Here is my example from Tensorflow 2.0:
import tensorflow as tf
w = tf.Variable([[1.0]])
with tf.GradientTape() as tape_1:
loss_1 = w * w
with tf.GradientTape() as tape_2:
loss_2 = w * w * w
grad_1 = tape_1.gradient(loss_1, w)
grad_2 = tape_2.gradient(loss_2, w)
print(grad_1)
print(grad_2)
it returns:
tf.Tensor([[2.]], shape=(1, 1), dtype=float32)
tf.Tensor([[3.]], shape=(1, 1), dtype=float32)
The above are correct coefficients, but grad_2 should also indicate that we have 3w^2. How can I retrieve w^2 part?
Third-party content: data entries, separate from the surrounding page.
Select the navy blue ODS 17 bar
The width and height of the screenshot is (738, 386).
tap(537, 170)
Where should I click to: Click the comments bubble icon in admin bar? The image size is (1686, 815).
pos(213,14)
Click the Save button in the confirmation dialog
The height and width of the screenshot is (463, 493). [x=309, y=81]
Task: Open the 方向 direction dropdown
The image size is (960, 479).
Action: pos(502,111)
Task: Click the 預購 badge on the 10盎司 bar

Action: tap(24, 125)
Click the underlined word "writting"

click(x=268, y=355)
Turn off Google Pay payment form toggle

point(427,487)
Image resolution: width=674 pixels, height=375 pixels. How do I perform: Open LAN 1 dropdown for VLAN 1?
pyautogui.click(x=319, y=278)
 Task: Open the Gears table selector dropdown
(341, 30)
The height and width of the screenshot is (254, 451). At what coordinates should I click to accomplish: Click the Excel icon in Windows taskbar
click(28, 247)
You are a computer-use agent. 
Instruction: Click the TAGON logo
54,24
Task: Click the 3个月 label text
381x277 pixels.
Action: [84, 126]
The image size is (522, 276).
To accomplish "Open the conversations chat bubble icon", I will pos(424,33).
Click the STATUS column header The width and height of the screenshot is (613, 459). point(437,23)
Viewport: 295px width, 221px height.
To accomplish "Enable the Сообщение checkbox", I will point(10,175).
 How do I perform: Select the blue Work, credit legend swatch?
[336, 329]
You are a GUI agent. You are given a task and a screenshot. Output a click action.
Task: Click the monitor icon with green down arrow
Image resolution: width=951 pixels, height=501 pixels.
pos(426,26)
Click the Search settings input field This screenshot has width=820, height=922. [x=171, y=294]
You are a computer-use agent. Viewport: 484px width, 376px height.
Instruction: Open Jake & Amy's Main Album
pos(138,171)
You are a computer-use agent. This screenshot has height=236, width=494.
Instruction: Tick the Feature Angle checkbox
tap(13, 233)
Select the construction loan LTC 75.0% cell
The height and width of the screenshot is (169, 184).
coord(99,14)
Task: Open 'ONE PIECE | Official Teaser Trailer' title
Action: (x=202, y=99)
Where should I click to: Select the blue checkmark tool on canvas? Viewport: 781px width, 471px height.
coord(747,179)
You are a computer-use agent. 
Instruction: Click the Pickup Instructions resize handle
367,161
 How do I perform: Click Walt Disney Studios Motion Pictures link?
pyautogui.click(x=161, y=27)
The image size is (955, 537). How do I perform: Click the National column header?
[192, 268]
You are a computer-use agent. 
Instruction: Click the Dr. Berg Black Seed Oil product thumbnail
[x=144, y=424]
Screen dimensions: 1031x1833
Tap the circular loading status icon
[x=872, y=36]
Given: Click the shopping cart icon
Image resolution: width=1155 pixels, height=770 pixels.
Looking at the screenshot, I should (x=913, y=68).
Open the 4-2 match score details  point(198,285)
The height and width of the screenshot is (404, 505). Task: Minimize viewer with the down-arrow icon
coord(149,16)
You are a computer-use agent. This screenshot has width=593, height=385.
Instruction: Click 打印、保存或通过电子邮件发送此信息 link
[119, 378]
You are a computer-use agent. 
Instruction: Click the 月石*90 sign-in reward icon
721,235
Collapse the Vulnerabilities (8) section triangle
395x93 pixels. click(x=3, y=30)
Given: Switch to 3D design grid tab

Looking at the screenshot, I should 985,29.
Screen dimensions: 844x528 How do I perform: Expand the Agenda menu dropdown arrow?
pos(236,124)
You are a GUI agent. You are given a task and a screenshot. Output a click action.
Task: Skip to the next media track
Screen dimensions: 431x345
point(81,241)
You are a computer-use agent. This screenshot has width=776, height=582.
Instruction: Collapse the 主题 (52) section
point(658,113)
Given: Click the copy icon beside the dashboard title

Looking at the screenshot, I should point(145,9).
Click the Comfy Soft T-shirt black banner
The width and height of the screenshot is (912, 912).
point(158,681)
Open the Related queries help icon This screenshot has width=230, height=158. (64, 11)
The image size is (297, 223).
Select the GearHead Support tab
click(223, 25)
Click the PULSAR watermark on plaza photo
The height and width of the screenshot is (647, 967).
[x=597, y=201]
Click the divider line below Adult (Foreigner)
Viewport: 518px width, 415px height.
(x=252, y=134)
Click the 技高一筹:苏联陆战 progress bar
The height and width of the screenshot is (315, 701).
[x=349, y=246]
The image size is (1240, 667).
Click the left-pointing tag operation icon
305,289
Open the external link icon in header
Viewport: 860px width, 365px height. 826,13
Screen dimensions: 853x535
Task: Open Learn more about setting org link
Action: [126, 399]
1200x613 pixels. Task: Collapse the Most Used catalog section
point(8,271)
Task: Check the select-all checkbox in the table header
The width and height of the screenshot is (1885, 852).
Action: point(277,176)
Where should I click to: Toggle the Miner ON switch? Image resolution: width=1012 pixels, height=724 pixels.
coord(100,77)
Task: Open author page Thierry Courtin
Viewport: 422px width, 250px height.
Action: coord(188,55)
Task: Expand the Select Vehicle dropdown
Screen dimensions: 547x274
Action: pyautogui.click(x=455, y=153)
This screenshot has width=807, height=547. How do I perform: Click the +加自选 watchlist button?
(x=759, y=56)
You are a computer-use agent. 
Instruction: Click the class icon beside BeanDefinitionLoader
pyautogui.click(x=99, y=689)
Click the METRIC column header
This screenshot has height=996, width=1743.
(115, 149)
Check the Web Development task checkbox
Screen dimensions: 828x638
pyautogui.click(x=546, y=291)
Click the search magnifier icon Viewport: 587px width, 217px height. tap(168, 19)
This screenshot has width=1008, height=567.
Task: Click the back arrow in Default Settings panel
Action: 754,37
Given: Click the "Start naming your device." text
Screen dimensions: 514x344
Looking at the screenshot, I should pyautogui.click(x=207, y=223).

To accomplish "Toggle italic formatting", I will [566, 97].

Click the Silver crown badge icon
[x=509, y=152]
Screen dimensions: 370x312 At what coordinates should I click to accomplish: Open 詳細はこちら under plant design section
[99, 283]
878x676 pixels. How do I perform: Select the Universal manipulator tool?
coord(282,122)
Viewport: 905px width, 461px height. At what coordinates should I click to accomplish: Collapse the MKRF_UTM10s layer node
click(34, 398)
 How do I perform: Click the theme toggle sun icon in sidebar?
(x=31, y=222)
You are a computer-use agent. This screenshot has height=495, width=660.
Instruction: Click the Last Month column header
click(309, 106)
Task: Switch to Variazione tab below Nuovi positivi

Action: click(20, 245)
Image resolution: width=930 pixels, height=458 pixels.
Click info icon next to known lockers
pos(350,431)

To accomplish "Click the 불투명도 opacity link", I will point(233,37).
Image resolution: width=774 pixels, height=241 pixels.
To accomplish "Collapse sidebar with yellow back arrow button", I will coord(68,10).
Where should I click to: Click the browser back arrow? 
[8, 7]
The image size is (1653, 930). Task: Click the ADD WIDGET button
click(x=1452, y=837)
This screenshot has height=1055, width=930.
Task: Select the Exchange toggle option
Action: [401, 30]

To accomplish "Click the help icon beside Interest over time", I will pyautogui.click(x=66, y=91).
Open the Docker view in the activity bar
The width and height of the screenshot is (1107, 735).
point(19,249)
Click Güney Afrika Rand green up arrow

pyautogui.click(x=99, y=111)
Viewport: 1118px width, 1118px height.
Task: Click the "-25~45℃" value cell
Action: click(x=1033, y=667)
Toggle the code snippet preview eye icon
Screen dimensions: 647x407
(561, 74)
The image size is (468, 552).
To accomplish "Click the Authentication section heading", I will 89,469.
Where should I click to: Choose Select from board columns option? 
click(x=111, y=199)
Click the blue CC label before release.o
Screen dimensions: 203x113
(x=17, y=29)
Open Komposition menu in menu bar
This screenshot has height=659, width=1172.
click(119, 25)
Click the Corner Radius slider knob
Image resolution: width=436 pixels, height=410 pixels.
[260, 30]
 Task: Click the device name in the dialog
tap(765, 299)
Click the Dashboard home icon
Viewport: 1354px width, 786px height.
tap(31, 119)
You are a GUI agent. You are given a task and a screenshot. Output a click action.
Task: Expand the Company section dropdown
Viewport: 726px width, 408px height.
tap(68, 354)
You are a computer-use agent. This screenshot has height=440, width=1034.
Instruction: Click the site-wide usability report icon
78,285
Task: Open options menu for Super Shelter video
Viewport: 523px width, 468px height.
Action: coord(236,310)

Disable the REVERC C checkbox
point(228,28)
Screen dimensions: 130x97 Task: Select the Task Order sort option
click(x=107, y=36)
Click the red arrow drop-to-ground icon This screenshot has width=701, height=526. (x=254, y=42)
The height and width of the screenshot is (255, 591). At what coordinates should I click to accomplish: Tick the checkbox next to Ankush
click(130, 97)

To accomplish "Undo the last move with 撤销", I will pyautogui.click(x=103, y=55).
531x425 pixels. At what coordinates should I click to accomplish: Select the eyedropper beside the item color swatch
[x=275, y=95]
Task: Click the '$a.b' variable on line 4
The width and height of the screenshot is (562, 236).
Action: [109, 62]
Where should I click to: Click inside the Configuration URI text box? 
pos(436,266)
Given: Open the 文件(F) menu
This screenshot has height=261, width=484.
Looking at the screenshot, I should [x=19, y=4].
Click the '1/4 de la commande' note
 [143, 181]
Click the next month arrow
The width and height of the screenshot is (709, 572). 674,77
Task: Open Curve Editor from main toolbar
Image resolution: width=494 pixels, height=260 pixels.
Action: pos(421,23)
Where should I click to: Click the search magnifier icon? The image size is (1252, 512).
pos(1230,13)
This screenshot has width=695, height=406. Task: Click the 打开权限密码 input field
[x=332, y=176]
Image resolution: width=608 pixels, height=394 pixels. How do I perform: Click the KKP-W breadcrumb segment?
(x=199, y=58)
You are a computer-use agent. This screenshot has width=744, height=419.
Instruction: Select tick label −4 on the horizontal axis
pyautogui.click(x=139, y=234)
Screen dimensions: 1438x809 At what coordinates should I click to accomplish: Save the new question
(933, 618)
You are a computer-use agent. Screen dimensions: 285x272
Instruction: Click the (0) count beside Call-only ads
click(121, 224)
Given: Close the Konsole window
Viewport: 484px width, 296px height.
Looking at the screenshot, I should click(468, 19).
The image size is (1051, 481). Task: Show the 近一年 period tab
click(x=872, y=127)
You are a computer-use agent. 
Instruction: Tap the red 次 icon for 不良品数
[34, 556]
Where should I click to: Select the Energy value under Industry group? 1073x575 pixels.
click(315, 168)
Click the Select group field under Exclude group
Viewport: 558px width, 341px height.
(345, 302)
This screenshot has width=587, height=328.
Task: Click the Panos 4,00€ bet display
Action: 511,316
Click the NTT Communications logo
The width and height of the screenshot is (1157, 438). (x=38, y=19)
The gradient results do not mean that. If you take your functions, f(w) = w2 and g(w) = w3, their respective derivative functions with respect to w would be f'(w) = 2w and g'(w) = 3w2. What the gradient function gives you is the value of these functions for the current value of w. So, since w is initialized to 1, it gives you f'(1) = 2 and g'(1) = 3. TensorFlow can, in a way, compute the symbolic derivative function, but as a sequence of TensorFlow operations, so it is not straightforward to extract a nice mathematical expression from it. And with eager execution, as you are using, it is not even available, the operations are executed as necessary and intermediates are discarded.